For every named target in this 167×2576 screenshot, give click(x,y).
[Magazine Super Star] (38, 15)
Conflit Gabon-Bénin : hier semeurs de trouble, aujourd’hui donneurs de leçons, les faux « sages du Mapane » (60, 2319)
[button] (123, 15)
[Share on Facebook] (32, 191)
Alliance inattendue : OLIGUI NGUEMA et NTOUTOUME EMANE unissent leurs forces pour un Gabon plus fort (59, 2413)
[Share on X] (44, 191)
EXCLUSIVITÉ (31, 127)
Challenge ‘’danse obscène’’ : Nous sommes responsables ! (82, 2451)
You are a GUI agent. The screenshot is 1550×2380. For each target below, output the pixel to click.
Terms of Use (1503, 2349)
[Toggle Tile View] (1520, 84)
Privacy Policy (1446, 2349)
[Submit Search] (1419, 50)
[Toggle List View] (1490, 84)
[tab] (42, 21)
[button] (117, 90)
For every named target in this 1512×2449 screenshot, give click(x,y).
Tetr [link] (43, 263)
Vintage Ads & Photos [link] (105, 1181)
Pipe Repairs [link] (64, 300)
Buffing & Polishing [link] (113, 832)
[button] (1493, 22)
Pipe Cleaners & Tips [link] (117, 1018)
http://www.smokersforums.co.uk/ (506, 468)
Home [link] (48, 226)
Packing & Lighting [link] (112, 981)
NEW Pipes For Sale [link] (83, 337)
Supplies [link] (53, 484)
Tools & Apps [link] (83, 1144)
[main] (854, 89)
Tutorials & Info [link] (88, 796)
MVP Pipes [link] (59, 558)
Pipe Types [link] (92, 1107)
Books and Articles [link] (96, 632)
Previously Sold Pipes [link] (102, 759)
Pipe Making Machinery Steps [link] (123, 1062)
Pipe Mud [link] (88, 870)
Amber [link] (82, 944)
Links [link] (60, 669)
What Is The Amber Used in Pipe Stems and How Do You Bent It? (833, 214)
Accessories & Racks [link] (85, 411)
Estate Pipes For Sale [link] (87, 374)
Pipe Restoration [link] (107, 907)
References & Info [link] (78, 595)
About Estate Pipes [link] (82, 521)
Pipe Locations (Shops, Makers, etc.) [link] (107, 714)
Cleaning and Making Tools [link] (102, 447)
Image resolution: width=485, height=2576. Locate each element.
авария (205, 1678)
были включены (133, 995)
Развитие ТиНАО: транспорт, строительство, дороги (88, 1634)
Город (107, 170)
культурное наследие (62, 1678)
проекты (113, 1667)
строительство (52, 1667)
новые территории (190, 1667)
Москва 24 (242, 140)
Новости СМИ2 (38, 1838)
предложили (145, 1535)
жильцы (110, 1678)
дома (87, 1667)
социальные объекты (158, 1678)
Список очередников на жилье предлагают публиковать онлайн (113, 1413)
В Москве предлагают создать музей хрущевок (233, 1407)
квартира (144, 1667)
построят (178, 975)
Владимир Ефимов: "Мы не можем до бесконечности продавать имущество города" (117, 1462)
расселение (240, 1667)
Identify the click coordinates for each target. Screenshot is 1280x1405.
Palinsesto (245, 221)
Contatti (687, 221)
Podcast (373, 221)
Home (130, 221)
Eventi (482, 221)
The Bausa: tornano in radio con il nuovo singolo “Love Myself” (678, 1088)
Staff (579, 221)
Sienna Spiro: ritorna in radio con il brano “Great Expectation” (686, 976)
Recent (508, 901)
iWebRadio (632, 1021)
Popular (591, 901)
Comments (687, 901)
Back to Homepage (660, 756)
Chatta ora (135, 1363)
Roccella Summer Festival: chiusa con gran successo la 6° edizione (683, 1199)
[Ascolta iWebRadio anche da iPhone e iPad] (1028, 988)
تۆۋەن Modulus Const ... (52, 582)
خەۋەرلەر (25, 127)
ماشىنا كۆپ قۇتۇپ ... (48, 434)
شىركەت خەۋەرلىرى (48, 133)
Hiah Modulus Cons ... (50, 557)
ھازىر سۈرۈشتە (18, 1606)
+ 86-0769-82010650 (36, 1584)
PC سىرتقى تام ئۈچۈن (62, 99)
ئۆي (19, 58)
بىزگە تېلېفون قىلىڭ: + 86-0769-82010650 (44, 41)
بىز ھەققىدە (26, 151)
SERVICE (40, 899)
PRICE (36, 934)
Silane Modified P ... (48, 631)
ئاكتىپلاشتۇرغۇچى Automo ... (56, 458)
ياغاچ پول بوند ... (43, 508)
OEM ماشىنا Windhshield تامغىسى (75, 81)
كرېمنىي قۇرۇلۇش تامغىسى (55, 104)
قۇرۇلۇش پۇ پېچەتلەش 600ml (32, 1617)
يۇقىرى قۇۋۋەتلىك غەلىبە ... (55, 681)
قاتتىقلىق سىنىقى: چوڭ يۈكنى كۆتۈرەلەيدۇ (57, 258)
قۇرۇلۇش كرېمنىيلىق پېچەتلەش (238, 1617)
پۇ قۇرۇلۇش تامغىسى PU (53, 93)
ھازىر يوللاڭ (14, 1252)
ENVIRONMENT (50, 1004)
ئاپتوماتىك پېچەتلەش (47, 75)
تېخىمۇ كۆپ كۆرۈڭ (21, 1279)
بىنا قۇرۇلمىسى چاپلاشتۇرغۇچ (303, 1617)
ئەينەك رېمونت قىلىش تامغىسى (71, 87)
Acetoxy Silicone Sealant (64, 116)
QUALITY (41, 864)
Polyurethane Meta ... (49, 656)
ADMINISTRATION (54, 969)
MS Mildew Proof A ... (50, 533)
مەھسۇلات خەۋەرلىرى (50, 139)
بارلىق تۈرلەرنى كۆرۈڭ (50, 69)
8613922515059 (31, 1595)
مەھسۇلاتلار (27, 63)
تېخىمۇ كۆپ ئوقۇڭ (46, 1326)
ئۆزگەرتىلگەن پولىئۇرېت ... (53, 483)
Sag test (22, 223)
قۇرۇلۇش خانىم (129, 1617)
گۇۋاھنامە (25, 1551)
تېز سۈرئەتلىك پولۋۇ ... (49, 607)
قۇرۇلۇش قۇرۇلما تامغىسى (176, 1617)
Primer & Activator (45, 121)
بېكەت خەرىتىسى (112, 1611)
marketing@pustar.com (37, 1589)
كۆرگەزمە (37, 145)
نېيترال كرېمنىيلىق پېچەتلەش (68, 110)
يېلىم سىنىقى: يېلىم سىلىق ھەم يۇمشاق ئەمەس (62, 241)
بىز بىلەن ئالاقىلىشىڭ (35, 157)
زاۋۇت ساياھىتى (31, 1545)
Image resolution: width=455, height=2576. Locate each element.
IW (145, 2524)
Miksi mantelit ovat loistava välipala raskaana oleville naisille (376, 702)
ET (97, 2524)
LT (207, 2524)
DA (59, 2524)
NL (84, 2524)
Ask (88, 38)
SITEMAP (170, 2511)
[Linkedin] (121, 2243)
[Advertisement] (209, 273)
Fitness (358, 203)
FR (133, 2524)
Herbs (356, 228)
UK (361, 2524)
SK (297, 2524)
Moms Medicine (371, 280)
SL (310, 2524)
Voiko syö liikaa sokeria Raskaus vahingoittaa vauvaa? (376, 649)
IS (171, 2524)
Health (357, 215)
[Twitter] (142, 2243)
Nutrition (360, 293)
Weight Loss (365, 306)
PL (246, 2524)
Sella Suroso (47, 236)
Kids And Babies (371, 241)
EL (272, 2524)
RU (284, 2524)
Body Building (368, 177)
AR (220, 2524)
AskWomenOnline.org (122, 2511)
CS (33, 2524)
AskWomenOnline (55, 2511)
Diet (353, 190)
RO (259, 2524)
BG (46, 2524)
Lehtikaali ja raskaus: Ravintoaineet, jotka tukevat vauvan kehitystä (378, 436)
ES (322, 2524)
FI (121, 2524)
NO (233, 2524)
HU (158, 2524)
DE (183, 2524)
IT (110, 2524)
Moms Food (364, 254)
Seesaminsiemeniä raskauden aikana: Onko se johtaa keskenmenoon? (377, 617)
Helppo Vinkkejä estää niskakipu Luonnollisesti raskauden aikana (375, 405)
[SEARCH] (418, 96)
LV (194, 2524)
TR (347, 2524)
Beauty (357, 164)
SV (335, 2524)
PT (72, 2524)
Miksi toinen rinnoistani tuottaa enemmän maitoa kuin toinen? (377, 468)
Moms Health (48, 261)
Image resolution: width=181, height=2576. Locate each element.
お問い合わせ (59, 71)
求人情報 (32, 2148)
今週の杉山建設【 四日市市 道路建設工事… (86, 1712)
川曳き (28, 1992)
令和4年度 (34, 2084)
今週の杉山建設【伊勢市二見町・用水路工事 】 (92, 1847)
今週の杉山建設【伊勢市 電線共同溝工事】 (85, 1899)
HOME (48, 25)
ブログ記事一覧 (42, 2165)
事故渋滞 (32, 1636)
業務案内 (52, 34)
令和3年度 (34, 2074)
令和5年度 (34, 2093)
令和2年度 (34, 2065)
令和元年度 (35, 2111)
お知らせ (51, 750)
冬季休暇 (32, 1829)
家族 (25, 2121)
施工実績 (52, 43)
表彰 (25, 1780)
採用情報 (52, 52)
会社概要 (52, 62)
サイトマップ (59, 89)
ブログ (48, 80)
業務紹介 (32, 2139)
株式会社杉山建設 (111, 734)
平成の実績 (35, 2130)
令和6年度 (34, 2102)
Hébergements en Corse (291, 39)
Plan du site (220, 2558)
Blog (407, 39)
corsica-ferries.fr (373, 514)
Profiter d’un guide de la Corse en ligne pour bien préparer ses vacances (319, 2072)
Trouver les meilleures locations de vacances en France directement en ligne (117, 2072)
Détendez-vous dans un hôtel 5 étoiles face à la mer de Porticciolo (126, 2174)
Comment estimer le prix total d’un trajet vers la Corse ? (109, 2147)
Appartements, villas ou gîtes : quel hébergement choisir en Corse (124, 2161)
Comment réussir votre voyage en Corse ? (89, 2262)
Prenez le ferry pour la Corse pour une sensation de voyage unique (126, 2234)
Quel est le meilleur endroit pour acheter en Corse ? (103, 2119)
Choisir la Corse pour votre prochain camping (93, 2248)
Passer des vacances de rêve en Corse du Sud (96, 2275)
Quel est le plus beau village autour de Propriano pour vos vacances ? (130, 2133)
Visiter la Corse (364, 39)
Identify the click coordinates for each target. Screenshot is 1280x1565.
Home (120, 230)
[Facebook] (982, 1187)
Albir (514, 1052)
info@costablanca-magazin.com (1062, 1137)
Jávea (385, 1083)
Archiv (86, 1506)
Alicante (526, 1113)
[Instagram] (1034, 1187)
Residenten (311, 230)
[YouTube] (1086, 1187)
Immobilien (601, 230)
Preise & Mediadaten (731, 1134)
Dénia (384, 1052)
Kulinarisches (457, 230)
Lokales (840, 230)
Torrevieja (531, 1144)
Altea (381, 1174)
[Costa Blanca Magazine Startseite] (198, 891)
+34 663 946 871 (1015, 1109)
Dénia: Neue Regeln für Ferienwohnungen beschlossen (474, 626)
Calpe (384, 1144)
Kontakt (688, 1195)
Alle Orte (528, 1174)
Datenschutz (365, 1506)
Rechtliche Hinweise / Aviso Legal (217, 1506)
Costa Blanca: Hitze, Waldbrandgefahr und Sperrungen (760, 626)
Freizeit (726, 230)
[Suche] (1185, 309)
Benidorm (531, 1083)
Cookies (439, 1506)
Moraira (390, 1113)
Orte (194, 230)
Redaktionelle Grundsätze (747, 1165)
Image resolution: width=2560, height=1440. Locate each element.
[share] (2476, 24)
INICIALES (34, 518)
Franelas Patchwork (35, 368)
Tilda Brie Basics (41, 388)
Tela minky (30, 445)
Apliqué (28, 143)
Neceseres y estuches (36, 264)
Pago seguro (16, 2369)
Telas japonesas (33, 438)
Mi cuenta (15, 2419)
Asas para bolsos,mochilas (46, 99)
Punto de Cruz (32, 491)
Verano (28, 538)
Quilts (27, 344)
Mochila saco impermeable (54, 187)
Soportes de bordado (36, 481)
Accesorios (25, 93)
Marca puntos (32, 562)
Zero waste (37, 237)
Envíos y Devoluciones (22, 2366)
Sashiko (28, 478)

++++

WHAT IS NEEDED: Within the data above, the span starting at the line containing "8613922515059 (31, 1595)" and ending at the line containing "LV (194, 2524)" is to be retyped exactly, with no other lines.

REPLY:
8613922515059 (31, 1595)
مەھسۇلاتلار (27, 63)
تېخىمۇ كۆپ ئوقۇڭ (46, 1326)
ئۆزگەرتىلگەن پولىئۇرېت ... (53, 483)
Sag test (22, 223)
قۇرۇلۇش خانىم (129, 1617)
گۇۋاھنامە (25, 1551)
تېز سۈرئەتلىك پولۋۇ ... (49, 607)
قۇرۇلۇش قۇرۇلما تامغىسى (176, 1617)
Primer & Activator (45, 121)
بېكەت خەرىتىسى (112, 1611)
marketing@pustar.com (37, 1589)
كۆرگەزمە (37, 145)
نېيترال كرېمنىيلىق پېچەتلەش (68, 110)
يېلىم سىنىقى: يېلىم سىلىق ھەم يۇمشاق ئەمەس (62, 241)
بىز بىلەن ئالاقىلىشىڭ (35, 157)
زاۋۇت ساياھىتى (31, 1545)
Image resolution: width=455, height=2576. Locate each element.
IW (145, 2524)
Miksi mantelit ovat loistava välipala raskaana oleville naisille (376, 702)
ET (97, 2524)
LT (207, 2524)
DA (59, 2524)
NL (84, 2524)
Ask (88, 38)
SITEMAP (170, 2511)
[Linkedin] (121, 2243)
[Advertisement] (209, 273)
Fitness (358, 203)
FR (133, 2524)
Herbs (356, 228)
UK (361, 2524)
SK (297, 2524)
Moms Medicine (371, 280)
SL (310, 2524)
Voiko syö liikaa sokeria Raskaus vahingoittaa vauvaa? (376, 649)
IS (171, 2524)
Health (357, 215)
[Twitter] (142, 2243)
Nutrition (360, 293)
Weight Loss (365, 306)
PL (246, 2524)
Sella Suroso (47, 236)
Kids And Babies (371, 241)
EL (272, 2524)
RU (284, 2524)
Body Building (368, 177)
AR (220, 2524)
AskWomenOnline.org (122, 2511)
CS (33, 2524)
AskWomenOnline (55, 2511)
Diet (353, 190)
RO (259, 2524)
BG (46, 2524)
Lehtikaali ja raskaus: Ravintoaineet, jotka tukevat vauvan kehitystä (378, 436)
ES (322, 2524)
FI (121, 2524)
NO (233, 2524)
HU (158, 2524)
DE (183, 2524)
IT (110, 2524)
Moms Food (364, 254)
Seesaminsiemeniä raskauden aikana: Onko se johtaa keskenmenoon? (377, 617)
Helppo Vinkkejä estää niskakipu Luonnollisesti raskauden aikana (375, 405)
[SEARCH] (418, 96)
LV (194, 2524)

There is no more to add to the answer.